Posted by Jonathan Maus (Publisher/Editor) on February 1st, 2010 at 3:20 pm
The City of Portland Bureau of Transportation submitted their proposed 2010-2011 budget to City Hall today and the Bicycle Transportation Alliance is not happy with it. Michelle Poyourow, advocacy director of the BTA and member of the PBOT Budget Advisory Committee, was the 13-member committee's sole no vote on the budget proposal.
"Our interest is for the City to make strategic transportation investments, not the ones we've made in the past which have resulted in the current problems we have. We want strategic investments for the future we are aiming for... Where people can be active, and not use fossil fuels."
Poyourow says she pushed members of the committee to consider her arguments. She also says committee members were given only 45 minutes to analyze the capital budget before being asked to vote on it.
"We need to be paving roads, but when we do that we need to bring them up to future standards."
-- Michelle Poyourow, BTA
At the core of Poyourow's concern is that PBOT's proposed capital budget spends too much on paving and street preservation at the expense of other projects. "It's a capital budget for the past... It includes a lot of road and bridge paving that's millions of investment in roads that doesn't turn them into infrastructure that restores our future -- it just restores them to smooth infastructure that serves our past."
Poyourouw said she understand the need to pave roads, but she wants the renovated roads to include non-motorized features whenever possible. "We need to be paving roads, but when we do that we need to bring them up to future standards."
While she voted no on the budget proposal, Poyourow said she feels her concerns were heard by PBOT officials. "This is the beginning of a discussion about strategic investments."

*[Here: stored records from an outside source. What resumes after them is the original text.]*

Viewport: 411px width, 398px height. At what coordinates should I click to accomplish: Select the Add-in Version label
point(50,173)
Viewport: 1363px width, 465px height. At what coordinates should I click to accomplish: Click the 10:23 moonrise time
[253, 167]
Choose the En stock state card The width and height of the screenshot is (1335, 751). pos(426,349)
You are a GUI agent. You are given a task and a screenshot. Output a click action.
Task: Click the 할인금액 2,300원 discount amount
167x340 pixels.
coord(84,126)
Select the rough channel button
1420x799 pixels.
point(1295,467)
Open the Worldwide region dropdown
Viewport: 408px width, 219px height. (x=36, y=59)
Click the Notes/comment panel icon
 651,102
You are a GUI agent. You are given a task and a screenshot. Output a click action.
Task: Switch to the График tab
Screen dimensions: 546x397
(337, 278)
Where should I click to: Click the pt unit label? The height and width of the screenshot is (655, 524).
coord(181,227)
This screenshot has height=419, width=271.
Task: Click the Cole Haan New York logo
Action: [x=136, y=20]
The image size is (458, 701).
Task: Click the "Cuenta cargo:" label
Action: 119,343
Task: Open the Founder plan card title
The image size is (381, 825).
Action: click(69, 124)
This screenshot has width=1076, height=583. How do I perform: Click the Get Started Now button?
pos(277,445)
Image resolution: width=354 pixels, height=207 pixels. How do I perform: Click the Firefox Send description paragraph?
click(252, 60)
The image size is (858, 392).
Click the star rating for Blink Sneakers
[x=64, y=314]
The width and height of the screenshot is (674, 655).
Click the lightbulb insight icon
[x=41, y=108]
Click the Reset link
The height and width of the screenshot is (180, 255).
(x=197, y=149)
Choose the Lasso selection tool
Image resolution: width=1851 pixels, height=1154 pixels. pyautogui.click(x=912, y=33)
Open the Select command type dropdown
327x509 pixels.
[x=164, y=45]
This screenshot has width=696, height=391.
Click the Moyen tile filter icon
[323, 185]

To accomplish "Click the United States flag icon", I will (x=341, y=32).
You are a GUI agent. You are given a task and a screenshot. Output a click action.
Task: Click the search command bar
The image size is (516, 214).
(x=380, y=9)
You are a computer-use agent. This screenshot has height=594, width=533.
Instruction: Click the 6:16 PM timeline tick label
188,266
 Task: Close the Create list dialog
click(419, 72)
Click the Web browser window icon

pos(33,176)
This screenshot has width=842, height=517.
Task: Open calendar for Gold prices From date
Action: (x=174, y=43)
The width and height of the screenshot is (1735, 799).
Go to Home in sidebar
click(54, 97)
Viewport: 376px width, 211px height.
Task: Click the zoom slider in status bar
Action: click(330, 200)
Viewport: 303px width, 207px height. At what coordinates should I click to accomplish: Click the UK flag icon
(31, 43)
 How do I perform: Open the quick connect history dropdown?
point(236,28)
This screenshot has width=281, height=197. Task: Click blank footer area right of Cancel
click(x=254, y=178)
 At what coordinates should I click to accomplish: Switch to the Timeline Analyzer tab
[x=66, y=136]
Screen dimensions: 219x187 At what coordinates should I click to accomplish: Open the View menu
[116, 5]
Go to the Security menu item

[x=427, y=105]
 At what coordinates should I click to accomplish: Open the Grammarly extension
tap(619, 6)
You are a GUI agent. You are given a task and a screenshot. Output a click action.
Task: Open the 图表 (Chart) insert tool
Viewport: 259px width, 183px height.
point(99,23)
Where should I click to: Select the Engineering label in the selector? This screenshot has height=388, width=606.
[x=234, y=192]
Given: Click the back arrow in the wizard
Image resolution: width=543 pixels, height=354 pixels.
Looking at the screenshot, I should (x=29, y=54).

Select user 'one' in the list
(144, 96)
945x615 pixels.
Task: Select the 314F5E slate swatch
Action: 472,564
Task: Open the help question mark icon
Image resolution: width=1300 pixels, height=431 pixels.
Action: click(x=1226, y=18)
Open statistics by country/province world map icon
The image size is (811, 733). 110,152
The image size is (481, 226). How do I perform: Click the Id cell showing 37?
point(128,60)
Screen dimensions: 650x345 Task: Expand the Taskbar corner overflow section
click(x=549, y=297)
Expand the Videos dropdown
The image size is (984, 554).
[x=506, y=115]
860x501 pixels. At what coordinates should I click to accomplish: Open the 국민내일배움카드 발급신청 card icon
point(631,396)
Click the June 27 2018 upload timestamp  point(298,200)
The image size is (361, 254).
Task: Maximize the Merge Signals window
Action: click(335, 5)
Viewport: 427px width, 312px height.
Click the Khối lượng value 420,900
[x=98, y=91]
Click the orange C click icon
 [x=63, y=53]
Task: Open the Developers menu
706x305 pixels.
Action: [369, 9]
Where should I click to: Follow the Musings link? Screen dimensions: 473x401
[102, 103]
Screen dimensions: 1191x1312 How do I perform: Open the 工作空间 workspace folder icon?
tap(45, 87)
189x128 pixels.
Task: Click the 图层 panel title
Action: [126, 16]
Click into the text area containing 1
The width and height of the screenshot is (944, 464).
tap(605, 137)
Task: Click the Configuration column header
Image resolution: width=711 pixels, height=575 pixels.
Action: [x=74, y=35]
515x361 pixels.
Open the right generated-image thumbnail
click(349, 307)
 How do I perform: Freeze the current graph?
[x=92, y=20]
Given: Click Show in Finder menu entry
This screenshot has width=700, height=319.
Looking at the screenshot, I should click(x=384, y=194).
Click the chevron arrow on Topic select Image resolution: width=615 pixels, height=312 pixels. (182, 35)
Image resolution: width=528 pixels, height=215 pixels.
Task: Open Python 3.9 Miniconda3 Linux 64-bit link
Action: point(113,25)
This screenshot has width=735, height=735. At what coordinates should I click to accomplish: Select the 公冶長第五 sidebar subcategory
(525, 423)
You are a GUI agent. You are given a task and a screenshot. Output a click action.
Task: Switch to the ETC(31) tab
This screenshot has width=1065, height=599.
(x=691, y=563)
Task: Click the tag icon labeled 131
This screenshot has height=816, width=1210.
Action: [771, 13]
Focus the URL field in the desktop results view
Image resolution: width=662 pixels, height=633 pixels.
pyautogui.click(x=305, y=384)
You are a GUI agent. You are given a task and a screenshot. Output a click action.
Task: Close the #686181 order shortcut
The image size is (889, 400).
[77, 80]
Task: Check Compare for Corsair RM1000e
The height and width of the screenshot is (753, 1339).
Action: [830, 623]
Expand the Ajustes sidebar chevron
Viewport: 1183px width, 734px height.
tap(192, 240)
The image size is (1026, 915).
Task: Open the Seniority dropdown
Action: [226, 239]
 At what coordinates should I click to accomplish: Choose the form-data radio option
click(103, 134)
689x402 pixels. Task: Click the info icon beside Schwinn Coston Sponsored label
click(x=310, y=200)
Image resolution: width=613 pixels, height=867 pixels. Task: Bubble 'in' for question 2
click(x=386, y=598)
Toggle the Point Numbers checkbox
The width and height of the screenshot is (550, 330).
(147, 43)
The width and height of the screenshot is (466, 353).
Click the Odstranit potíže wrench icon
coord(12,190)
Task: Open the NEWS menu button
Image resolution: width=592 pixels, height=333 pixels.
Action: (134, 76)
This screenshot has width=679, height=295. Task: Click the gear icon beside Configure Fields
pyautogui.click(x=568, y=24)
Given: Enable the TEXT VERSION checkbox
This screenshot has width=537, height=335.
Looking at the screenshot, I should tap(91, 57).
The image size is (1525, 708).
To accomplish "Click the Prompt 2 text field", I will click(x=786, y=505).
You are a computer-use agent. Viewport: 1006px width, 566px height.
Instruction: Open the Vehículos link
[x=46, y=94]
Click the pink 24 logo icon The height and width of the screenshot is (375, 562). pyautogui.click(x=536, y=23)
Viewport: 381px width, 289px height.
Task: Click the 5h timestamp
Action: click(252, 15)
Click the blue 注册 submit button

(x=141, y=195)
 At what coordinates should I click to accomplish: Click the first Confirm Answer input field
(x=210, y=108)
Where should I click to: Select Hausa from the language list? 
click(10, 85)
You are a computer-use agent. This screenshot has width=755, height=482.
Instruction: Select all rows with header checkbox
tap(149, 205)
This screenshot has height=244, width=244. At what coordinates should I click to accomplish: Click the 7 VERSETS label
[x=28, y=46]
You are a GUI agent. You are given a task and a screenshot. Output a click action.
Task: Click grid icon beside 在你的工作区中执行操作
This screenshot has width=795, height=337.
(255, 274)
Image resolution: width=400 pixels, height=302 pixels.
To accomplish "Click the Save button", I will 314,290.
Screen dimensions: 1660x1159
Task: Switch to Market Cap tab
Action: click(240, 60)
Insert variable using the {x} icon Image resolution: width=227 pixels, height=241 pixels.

In their budget submitted today, PBOT includes $129 million in captial improvement projects spread across six categories: Neighborhood Livability ($9.6 million), Centers and Main Streets ($83 milllion), Freight and Industrial Area ($8.3 million), Local Street Development ($1.3 million), Preservation & Rehabilitation ($22.3 million), and Special Projects ($4.5 million).
PBOT also submitted their "Decision Packages" which reflect where they plan to trim 4% of their budget and how they want to spend their allocation from H.B. 2001, the new state law that will pump $14 million into PBOT's coffers.
Here's how PBOT is requesting to spend that $14 million
- $4 million for capital project matching funds;
- $2 million in "Smartmeter Debt Service"
- $3.4 for "Arterial Streets - Contract Paving"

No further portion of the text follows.